SPADA is a programming language and compiler for spatial dataflow architectures such as the Cerebras Wafer-Scale Engine. It provides precise control over data placement, communication streams, and asynchronous execution while abstracting architecture-specific routing details. SPADA also serves as a compiler intermediate representation (IR) for domain-specific languages; this repository includes a complete end-to-end compilation pipeline from the GT4Py stencil DSL (used in production weather forecasting at CSCS/MeteoSwiss) to Cerebras CSL.

Spatial dataflow architectures achieve exceptional throughput through disaggregated memory: each processing element (PE) holds only fast local SRAM, eliminating cache hierarchies and shared-memory contention. However, programming these architectures demands explicit orchestration of data movement over a circuit-switched network-on-chip (NoC), with limited concurrent communication channels and asynchronous, data-triggered task execution. SPADA addresses this by offering high-level constructs—place, dataflow, and compute blocks; async/await; foreach and map loops—alongside a formal dataflow semantics that defines routing correctness, data races, and deadlocks at compile time.

Key capabilities:

• Explicit placement and dataflow: Declare where data lives and how it moves between PEs.
• Automatic routing assignment: A checkerboard decomposition algorithm guarantees conflict-free channel allocation by construction, eliminating manual reasoning about hardware routing.
• Multi-level compilation: GT4Py stencils → Stencil IR → SPADA IR → Cerebras CSL, with automatic vectorization via Data Structure Descriptors (DSDs) and task fusion.

* * * * *

TASK LIST:
- A) Reproduce the passage of the SPADA description that begins at the words "SPADA is a programming" and stops after "to Cerebras CSL.".
- B) Answer these from the SPADA description:
(i) Which stencil DSL does the repository's end-to-end compilation pipeline start from?
(ii) What memory does each processing element hold?
(iii) What algorithm guarantees conflict-free channel allocation?
The listing after this point is separate from the SPADA description.

DATA EXCERPT:
* * * * *

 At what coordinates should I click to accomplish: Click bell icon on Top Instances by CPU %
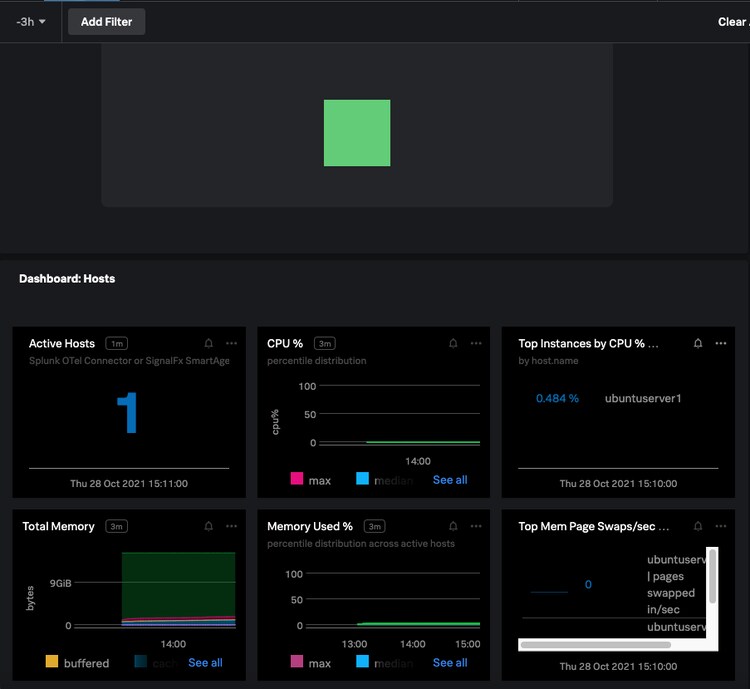pos(698,343)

* * * * *

THE REPLIES:
- A)
SPADA is a programming language and compiler for spatial dataflow architectures such as the Cerebras Wafer-Scale Engine. It provides precise control over data placement, communication streams, and asynchronous execution while abstracting architecture-specific routing details. SPADA also serves as a compiler intermediate representation (IR) for domain-specific languages; this repository includes a complete end-to-end compilation pipeline from the GT4Py stencil DSL (used in production weather forecasting at CSCS/MeteoSwiss) to Cerebras CSL.

- B)
(i) GT4Py
(ii) Only fast local SRAM
(iii) A checkerboard decomposition algorithm